为满足财经高校师生对数据科学技术强烈的学习需求和图书馆空间改造的需要，中国财经教育资源共享联盟计划开展“数据科学空间”项目，本次财经数据科学实战训练营是项目建设内容的重要组成部分。本次训练营的录像以及其他课程相关文件，都会在财经慕课平台发布 https://www.cjmooc.com.cn

运行过程中，如果发现某个包未安装，可以新建单元格，输入以下内容，然后重启环境即可。
- !pip install 包名 --user -i https://pypi.tuna.tsinghua.edu.cn/simple
相关数据已部署在实操平台上，就在本实验文件相同目录下。可以直接通过数据名称获取。

Pyecharts 基本介绍¶

概述¶

Echarts 是一个由百度开源的数据可视化，凭借着良好的交互性，精巧的图表设计，得到了众多开发者的认可。而 Python 是一门富有表达力的语言，很适合用于数据处理。当数据分析遇上数据可视化时，pyecharts 诞生了。

特性
- 简洁的 API 设计，使用如丝滑般流畅，支持链式调用
- 囊括了 30+ 种常见图表，应有尽有
- 支持主流 Notebook 环境，Jupyter Notebook 和 JupyterLab
- 可轻松集成至 Flask，Django 等主流 Web 框架
- 高度灵活的配置项，可轻松搭配出精美的图表
- 详细的文档和示例，帮助开发者更快的上手项目
- 多达 400+ 地图文件以及原生的百度地图，为地理数据可视化提供强有力的支持

安装¶

注：pyecharts.org 官网不做版本管理，所看到的当前文档为最新版文档，若文档与您使用的版本出现不一致情况，请及时更新 pyecharts。

可用以下代码查看当前版本。

import pyecharts

print(pyecharts.__version__)

1.9.0

安装方式：
- pip install pyecharts
如果安装速度慢，可以考虑换源安装
- pip install pyecharts -i https://pypi.tuna.tsinghua.edu.cn/simple
版本更新
- pip install --upgrade pyecharts
同理，速度慢的话可以考虑换源更新
- pip install --upgrade pyecharts -i https://pypi.tuna.tsinghua.edu.cn/simple

全局配置项¶

全局配置项可通过 set_global_options 方法设置

Pyecharts 应用实例¶

柱状图¶

from pyecharts.charts import Bar,Map #图表对象导入
from pyecharts import options as opts #配置项
import pandas as pd
import re
import random

bar = Bar()
bar.add_xaxis(["衬衫", "羊毛衫", "雪纺衫", "裤子", "高跟鞋", "袜子"])

bar.add_yaxis("商家A", [5, 20, 36, 10, 75, 90])
bar.add_yaxis("商家B", [10, 20, 36, 10, 75, 90])

bar.set_series_opts(
        label_opts=opts.LabelOpts(is_show=True),
        )

bar.set_global_opts(
            title_opts=opts.TitleOpts(title="商品售卖情况"),toolbox_opts=opts.ToolboxOpts()

#### 任务要求:
把上面原始文档中以“为满足财经高校师生”开头的那段改写得更简短，保留其主要事实。

#### 数据摘录:
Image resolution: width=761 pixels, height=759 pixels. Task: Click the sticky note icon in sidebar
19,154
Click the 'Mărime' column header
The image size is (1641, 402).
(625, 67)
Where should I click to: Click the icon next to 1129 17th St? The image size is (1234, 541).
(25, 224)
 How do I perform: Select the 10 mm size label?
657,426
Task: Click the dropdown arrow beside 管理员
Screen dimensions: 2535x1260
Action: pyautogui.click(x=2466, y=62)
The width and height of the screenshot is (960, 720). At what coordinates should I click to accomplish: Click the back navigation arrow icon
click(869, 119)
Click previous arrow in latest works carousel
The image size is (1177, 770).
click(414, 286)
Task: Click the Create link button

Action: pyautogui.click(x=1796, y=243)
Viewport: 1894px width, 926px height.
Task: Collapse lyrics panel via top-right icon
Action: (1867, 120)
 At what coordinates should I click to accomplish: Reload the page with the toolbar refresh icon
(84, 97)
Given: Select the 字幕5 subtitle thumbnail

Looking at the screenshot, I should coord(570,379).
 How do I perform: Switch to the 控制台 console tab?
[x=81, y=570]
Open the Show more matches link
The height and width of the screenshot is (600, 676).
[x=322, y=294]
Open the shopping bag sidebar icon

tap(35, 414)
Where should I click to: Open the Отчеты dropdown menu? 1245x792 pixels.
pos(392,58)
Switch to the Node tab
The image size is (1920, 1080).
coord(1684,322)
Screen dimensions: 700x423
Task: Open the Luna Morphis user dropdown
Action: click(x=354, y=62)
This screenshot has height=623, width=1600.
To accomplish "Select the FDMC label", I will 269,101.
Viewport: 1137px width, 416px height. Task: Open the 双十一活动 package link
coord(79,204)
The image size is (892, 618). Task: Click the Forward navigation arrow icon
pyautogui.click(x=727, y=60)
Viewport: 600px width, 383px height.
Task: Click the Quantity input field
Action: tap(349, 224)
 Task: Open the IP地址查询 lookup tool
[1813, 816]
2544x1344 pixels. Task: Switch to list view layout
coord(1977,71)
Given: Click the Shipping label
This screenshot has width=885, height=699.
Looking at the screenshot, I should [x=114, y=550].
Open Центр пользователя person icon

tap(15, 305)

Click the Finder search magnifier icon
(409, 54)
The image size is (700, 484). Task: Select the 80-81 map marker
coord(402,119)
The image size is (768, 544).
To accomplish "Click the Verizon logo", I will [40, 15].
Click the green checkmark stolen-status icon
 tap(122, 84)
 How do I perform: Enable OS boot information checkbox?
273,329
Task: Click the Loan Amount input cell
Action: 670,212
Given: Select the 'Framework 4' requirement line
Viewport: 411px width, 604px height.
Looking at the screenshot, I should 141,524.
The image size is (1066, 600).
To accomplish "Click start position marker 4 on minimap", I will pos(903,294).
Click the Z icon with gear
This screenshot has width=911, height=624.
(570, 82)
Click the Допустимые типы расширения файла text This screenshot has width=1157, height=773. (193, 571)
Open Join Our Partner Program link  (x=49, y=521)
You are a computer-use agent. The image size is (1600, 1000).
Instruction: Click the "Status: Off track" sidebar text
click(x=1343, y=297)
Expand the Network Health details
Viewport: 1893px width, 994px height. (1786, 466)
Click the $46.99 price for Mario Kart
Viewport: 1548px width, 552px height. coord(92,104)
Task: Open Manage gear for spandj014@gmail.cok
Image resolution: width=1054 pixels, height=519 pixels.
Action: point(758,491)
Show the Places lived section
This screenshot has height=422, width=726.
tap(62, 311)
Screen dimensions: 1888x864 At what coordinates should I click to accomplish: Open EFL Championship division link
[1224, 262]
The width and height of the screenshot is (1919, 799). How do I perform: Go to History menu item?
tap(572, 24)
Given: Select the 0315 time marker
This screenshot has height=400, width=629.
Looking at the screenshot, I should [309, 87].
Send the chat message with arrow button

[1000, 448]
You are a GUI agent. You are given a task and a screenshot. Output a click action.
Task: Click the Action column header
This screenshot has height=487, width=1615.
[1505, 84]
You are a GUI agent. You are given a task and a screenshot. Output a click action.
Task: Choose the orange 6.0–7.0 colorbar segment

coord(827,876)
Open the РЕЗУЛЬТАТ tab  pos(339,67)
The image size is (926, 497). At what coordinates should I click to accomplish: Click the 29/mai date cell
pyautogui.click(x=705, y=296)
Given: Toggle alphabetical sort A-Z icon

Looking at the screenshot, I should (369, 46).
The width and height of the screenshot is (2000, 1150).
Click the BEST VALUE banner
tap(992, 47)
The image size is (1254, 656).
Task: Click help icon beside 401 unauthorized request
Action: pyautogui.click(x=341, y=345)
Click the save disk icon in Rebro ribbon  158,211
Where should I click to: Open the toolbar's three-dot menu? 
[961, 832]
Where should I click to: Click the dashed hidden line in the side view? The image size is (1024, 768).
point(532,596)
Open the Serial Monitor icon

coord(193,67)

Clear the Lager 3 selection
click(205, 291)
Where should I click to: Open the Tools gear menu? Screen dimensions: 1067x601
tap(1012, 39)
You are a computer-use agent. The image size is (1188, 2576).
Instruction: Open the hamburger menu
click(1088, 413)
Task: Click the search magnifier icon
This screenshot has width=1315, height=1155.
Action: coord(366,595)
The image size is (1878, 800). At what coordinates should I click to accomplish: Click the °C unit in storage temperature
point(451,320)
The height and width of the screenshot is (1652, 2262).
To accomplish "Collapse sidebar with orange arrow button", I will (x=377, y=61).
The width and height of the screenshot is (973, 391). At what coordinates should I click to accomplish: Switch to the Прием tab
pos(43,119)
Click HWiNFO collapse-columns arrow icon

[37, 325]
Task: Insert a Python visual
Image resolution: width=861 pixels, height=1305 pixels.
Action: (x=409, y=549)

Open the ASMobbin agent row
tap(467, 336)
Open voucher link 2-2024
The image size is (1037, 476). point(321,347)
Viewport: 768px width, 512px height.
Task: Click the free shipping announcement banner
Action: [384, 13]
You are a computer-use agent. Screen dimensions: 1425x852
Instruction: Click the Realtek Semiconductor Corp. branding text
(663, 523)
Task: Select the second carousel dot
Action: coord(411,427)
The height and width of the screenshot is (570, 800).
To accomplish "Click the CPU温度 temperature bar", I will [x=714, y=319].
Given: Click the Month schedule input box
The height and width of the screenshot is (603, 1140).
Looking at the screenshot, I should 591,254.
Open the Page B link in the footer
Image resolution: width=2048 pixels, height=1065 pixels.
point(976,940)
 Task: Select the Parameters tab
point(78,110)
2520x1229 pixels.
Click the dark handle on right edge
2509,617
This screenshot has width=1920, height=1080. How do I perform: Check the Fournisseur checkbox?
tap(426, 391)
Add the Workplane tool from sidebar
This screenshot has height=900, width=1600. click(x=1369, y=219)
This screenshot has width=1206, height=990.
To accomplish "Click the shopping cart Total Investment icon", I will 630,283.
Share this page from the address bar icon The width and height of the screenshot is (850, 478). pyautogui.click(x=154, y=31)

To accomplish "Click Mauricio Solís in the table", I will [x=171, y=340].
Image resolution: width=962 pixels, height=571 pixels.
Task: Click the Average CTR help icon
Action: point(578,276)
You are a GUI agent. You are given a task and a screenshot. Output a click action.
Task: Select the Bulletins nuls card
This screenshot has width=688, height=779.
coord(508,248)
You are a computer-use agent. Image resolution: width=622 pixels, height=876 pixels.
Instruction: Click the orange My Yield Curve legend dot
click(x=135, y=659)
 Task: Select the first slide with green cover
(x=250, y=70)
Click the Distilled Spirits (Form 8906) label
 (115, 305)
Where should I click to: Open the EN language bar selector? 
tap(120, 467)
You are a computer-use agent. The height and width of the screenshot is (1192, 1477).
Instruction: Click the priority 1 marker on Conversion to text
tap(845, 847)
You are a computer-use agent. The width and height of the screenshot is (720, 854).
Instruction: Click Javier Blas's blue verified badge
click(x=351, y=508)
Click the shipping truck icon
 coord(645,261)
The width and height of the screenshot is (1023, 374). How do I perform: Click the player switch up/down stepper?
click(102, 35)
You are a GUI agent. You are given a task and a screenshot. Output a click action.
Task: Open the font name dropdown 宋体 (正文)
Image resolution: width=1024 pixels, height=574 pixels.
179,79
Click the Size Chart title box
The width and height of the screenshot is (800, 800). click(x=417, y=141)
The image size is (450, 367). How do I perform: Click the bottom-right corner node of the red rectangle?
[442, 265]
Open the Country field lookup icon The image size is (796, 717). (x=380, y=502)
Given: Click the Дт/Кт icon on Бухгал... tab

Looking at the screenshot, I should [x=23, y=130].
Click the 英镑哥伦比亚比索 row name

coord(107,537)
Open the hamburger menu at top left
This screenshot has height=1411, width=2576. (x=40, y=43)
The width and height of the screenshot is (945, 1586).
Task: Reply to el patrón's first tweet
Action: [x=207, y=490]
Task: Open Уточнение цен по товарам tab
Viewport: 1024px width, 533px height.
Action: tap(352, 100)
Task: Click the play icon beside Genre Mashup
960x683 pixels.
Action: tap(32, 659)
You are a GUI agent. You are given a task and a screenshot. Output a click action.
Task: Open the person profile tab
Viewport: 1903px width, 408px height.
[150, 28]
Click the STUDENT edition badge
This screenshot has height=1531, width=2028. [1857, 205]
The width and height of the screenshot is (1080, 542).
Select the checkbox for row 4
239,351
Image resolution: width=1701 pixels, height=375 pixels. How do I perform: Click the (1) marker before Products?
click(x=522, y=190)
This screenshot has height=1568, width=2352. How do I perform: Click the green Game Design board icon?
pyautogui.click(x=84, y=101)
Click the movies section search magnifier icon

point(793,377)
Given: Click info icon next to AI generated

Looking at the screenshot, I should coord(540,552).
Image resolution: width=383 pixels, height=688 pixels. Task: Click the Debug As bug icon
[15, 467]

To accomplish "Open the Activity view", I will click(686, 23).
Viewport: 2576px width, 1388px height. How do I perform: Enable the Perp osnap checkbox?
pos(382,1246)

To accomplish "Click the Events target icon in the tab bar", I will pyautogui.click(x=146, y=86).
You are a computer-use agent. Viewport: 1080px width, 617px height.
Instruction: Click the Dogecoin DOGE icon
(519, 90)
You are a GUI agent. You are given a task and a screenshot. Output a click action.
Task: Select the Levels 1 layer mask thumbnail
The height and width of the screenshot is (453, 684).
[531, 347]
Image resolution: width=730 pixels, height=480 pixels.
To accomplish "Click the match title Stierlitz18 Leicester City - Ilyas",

#### 完成结果:
中国财经教育资源共享联盟计划开展“数据科学空间”项目，以满足财经高校师生学习数据科学技术的需求和图书馆空间改造的需要。本次财经数据科学实战训练营是该项目的重要组成部分，其录像及其他课程相关文件将在财经慕课平台（https://www.cjmooc.com.cn）发布。